Nonostante la natura intensamente patriarcale della società in cui Shakespeare è cresciuto, per la maggior parte della sua vita una donna ha occupato il trono, e per giunta una donna non sposata. Durante il regno della regina Elisabetta I, i dibattiti infuriarono sul fatto che una donna potesse governare con la stessa efficacia di un uomo. Elizabeth ha costantemente lottato per mettersi alla prova di fronte al dubbio maschile. Quando parlava alle sue truppe prima di un'invasione spagnola, le rassicurò notoriamente: "Ho il corpo di una donna debole e debole, ma io avere il cuore e lo stomaco di un re”. Eppure Elisabetta godette di un regno lungo e politicamente stabile, dimostrando l'efficacia del femminile regola. È possibile che il successo di Elisabetta come sovrana abbia ispirato altre donne a chiedere più libertà, in particolare all'interno dei loro matrimoni.

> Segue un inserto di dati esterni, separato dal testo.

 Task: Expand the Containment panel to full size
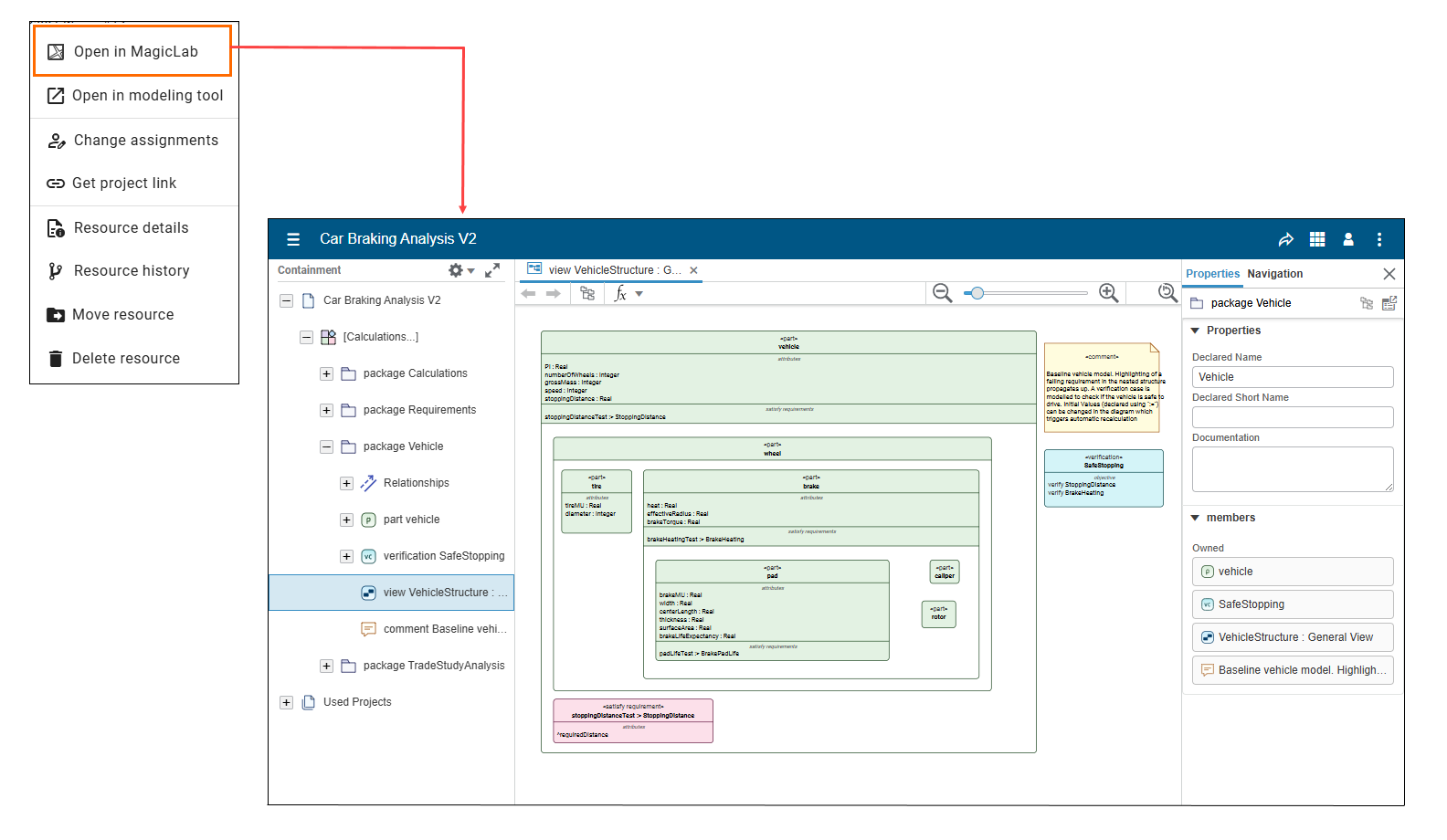pos(492,270)
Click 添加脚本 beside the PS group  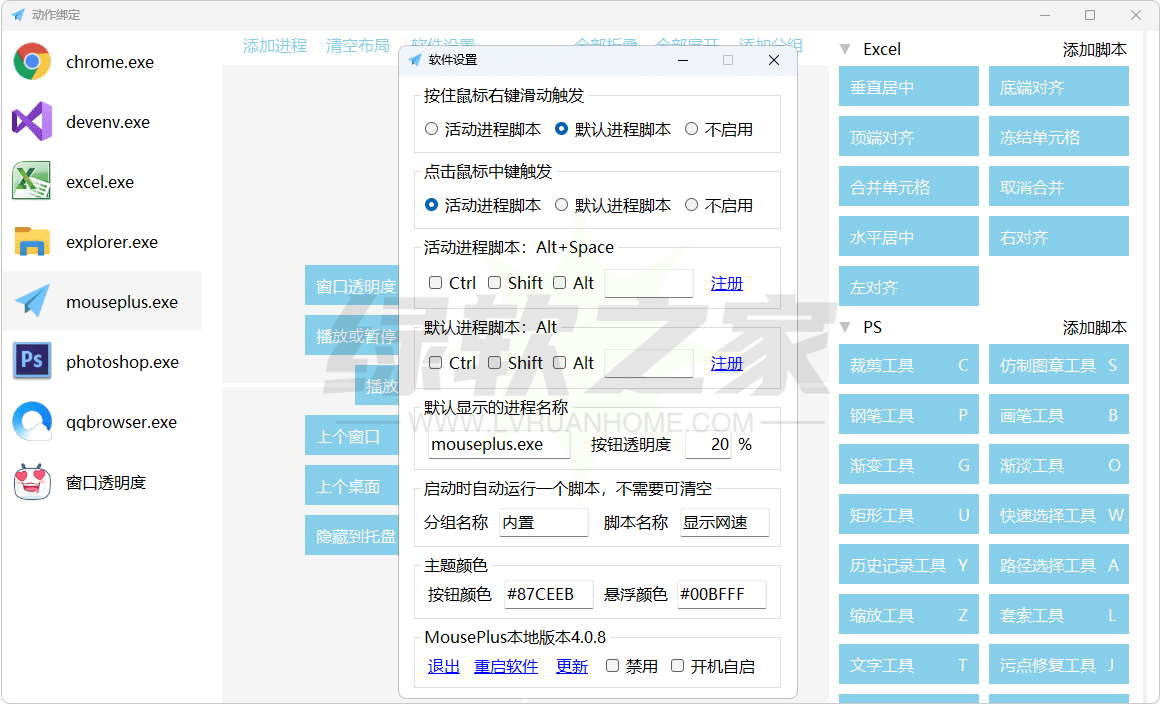click(1094, 327)
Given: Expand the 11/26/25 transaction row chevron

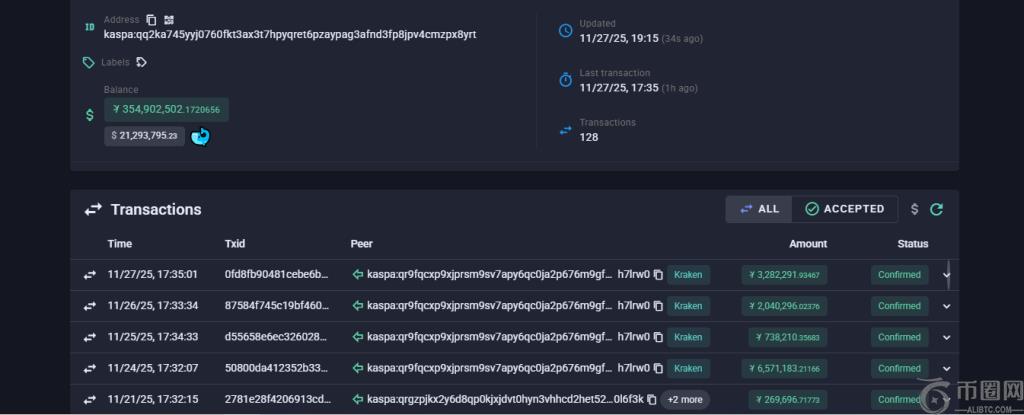Looking at the screenshot, I should click(x=946, y=306).
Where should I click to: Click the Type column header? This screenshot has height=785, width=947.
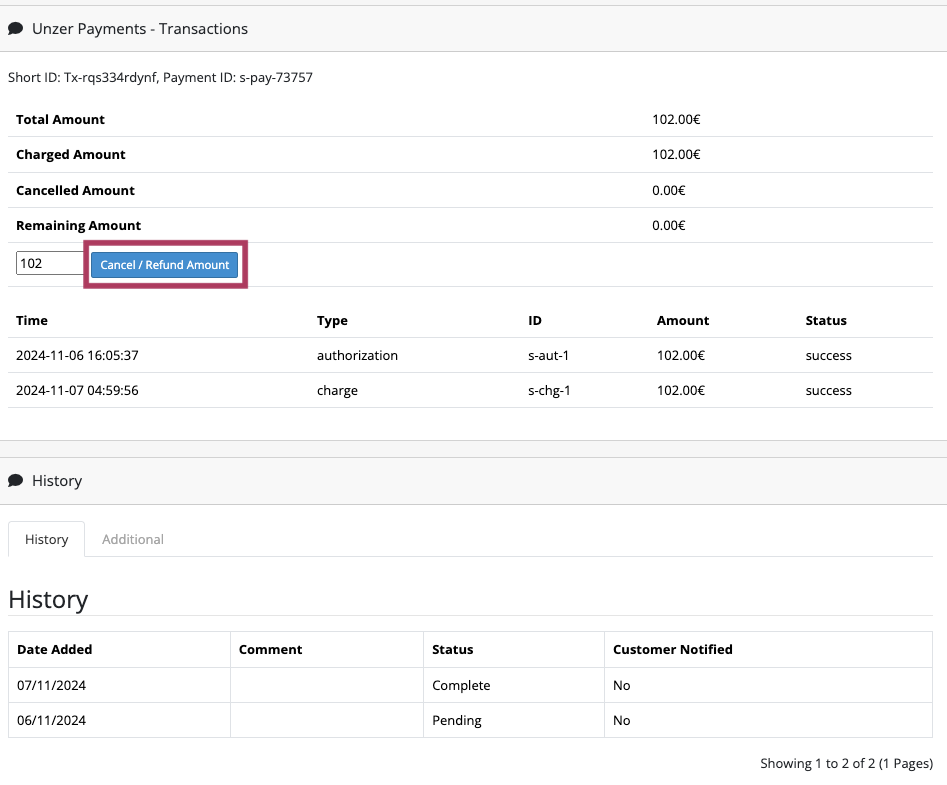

Il periodo compreso tra il 1595 e il 1620 vide un forte aumento del numero di liti e separazioni tra le mogli aristocratiche ei loro mariti. Allo stesso modo, tuttavia, l'aumento dell'insoddisfazione delle donne per le costrizioni del matrimonio ha anche dato origine al tropo della "toporagna", cioè una donna aggressivamente assertiva che la parla mente. Il tropo della bisbetica a sua volta rinvigorì l'idea che i mariti debbano disciplinare le proprie mogli, rinnovando nuovamente le norme patriarcali.